China allows foreign tech firms to participate in creating cybersecurity standards

China has signaled an interest in a global approach to developing the country’s cybersecurity standards for foreign technology companies.
China has signaled an interest in a global approach to developing the country’s cybersecurity standards for foreign technology companies.

China appears to have taken a more global approach to discussions involving the country's cybersecurity standards. For the first time, the country has allowed foreign technology companies to participate in creating cybersecurity standards, according to a report in the Wall Street Journal.

China has allowed Microsoft, Cisco, Intel, and IBM to join a cybersecurity advisory committee known as Technical Committee 260 that has been tasked with defining China's standards that constitute “secure and controllable” technologies, the Journal reported, citing individuals familiar with the matter.

The term “secure and controllable” has generally been used to refer to Chinese intellectual property, Adam Segal, director of the digital and cyberspace policy program at the Council on Foreign Relations (CFR) and the Ira A. Lipman chair in emerging technologies and national security, told SCMagazine.com.

Representatives for Microsoft and Cisco confirmed to SCMagazine.com that the companies are members of the committee, which is also known as TC260. Intel and IBM did not respond to this publication's requests for comment by press time.

The committee, also known as TC260, is involved in discussions of data storage and encryption, the report said. The move may mark a shift in China's aggressive cybersecurity policies, although policy professionals are hesitant to place too much emphasis on the development.

Bruce McConnell, vice president of the EastWest Institute, told SCMagazine.com that U.S. companies' involvement in these policy discussions at an early stage is “a promising development,” although he cautioned that it is “too soon” to conclude a “major shift” in China's approach.

The tone of U.S.-China cybersecurity has “improved somewhat” since the cyber agreement signed by the two countries last September, he said.

The recent developments are not “necessarily driven by privacy” as much as they are motivated by concerns that Chinese global competitiveness could be negatively impacted in the long term by legislation that uses cybersecurity standards to keep Western companies out of Chinese markets, Segal told SCMagazine.com.

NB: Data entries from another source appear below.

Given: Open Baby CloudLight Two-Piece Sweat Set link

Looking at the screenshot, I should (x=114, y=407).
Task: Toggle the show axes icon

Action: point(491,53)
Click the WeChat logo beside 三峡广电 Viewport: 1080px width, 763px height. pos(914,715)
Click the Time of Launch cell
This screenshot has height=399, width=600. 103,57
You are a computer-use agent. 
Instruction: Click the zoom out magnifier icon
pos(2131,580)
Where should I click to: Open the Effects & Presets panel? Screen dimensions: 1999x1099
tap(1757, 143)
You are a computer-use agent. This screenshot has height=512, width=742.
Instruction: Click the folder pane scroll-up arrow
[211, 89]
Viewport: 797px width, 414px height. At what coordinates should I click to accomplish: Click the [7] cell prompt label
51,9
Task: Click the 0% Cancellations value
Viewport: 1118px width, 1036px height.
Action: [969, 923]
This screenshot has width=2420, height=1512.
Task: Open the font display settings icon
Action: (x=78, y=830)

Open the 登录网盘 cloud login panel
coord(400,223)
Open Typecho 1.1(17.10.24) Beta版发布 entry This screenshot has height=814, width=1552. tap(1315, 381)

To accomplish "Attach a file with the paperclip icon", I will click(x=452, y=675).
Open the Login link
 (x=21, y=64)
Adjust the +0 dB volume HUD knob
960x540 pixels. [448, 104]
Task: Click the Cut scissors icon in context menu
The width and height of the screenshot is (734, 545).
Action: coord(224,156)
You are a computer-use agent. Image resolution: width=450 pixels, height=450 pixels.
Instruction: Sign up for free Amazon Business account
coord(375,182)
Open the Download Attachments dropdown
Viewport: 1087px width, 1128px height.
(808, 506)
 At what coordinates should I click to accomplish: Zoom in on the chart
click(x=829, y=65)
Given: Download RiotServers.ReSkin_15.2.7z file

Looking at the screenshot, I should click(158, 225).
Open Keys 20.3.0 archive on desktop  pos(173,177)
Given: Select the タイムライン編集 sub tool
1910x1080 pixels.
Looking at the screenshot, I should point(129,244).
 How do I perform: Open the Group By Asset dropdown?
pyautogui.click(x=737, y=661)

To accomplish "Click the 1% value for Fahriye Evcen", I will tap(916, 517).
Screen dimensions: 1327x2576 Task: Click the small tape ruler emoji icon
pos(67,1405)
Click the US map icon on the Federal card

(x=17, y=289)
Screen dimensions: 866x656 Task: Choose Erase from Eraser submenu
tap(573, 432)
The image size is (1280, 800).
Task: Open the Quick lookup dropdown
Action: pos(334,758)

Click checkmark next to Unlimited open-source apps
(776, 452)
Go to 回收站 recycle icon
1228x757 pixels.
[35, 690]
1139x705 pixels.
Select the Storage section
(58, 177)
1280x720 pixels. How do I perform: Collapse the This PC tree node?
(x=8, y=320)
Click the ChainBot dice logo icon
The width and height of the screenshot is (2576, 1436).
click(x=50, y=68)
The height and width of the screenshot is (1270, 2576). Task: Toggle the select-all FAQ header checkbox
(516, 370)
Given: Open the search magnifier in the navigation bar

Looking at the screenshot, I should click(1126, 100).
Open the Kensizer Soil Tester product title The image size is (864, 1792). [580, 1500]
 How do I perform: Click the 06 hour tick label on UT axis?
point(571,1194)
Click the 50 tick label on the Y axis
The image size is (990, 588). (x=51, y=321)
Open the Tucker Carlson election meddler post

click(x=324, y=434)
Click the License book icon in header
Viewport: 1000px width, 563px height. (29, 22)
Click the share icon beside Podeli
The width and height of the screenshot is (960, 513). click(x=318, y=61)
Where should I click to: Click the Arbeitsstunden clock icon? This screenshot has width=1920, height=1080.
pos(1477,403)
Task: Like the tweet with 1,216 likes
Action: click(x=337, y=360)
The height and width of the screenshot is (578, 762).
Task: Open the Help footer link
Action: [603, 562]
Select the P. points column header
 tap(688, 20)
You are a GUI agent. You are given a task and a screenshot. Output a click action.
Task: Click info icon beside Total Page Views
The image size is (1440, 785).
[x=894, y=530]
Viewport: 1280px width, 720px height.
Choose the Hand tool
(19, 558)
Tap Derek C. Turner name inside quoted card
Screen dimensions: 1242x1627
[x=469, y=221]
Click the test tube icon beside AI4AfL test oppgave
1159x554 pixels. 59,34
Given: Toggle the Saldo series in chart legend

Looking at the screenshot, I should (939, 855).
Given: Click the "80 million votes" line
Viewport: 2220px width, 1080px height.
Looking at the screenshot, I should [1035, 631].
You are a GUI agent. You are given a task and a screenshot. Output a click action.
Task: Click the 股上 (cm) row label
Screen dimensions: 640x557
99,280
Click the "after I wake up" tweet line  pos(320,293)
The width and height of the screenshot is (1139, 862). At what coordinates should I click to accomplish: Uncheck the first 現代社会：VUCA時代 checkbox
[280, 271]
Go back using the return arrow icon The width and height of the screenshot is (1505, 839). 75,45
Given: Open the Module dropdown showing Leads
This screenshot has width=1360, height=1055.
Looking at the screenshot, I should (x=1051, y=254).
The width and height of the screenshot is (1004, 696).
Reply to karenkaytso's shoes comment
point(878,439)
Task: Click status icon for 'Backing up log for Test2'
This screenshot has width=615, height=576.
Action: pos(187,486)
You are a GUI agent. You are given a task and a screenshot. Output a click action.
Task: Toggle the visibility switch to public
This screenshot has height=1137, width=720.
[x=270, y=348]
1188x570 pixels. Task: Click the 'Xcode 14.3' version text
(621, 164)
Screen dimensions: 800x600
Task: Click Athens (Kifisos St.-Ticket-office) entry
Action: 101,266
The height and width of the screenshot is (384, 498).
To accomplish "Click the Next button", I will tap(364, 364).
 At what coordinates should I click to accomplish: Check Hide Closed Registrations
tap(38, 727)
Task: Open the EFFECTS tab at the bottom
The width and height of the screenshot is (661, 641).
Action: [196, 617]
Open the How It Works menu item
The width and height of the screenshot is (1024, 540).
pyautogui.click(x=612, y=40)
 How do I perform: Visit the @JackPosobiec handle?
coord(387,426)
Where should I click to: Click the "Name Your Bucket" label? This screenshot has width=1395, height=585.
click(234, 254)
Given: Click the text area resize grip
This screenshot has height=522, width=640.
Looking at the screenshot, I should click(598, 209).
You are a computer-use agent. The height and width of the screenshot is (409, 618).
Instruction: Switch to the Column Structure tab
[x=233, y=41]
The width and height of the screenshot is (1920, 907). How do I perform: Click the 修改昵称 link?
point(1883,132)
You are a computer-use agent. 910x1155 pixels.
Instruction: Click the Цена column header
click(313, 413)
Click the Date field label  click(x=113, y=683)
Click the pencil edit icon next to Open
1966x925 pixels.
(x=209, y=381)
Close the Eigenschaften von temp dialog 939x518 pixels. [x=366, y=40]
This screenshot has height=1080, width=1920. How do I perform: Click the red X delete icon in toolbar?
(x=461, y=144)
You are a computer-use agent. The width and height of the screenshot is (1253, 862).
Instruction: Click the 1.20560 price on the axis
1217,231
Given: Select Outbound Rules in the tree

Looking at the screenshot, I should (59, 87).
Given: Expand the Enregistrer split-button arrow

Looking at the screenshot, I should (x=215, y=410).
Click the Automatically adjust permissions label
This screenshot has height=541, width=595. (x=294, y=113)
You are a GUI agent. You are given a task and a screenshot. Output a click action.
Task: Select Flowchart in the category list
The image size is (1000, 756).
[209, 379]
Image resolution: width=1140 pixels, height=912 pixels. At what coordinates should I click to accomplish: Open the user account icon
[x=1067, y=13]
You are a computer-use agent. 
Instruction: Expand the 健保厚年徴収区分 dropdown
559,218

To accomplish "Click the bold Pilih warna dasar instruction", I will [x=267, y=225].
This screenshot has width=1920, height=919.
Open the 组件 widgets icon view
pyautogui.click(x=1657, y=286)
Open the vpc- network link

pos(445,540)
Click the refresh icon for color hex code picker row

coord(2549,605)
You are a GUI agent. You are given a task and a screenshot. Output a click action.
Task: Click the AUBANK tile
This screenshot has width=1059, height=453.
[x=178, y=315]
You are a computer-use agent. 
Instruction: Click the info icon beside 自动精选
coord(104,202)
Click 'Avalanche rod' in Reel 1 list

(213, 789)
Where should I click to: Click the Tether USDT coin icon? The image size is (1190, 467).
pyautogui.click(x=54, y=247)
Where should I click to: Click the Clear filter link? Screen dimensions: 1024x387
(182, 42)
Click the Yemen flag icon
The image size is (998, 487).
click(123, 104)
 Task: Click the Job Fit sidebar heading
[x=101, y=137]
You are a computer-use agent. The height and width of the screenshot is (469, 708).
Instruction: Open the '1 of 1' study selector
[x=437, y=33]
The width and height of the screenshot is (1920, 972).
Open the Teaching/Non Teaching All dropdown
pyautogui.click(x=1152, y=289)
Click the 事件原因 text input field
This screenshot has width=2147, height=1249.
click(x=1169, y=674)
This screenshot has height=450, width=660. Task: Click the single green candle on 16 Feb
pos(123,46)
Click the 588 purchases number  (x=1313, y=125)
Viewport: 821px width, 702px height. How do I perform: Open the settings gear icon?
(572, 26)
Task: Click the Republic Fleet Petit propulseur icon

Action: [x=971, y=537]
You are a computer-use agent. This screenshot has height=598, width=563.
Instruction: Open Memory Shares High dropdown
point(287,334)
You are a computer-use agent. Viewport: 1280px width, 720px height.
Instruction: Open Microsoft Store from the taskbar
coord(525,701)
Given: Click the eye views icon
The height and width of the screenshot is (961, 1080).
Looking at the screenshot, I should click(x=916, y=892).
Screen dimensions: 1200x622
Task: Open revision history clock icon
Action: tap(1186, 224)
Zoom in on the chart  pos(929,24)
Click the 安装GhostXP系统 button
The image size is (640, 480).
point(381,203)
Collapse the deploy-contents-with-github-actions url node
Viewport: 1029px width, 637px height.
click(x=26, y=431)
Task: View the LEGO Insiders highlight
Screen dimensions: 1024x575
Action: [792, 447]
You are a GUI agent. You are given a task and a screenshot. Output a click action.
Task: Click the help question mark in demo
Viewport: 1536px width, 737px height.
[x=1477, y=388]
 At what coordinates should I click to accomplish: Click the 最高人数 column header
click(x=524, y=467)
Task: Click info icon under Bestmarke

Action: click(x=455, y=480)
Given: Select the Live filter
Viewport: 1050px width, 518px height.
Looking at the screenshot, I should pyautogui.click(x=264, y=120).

In December, China's legislature approved an anti-terrorism draft legislation that would require companies provide technical assistance to Chinese authorities or turn over user data in terrorist investigations. An earlier draft of the legislation included a provision requiring companies to decrypt information for Chinese authorities.

“There is a growing realization that it becomes increasingly difficult” for companies to adhere to multiple national security agendas, said Segal. The approach leads to “lots of competing standards.”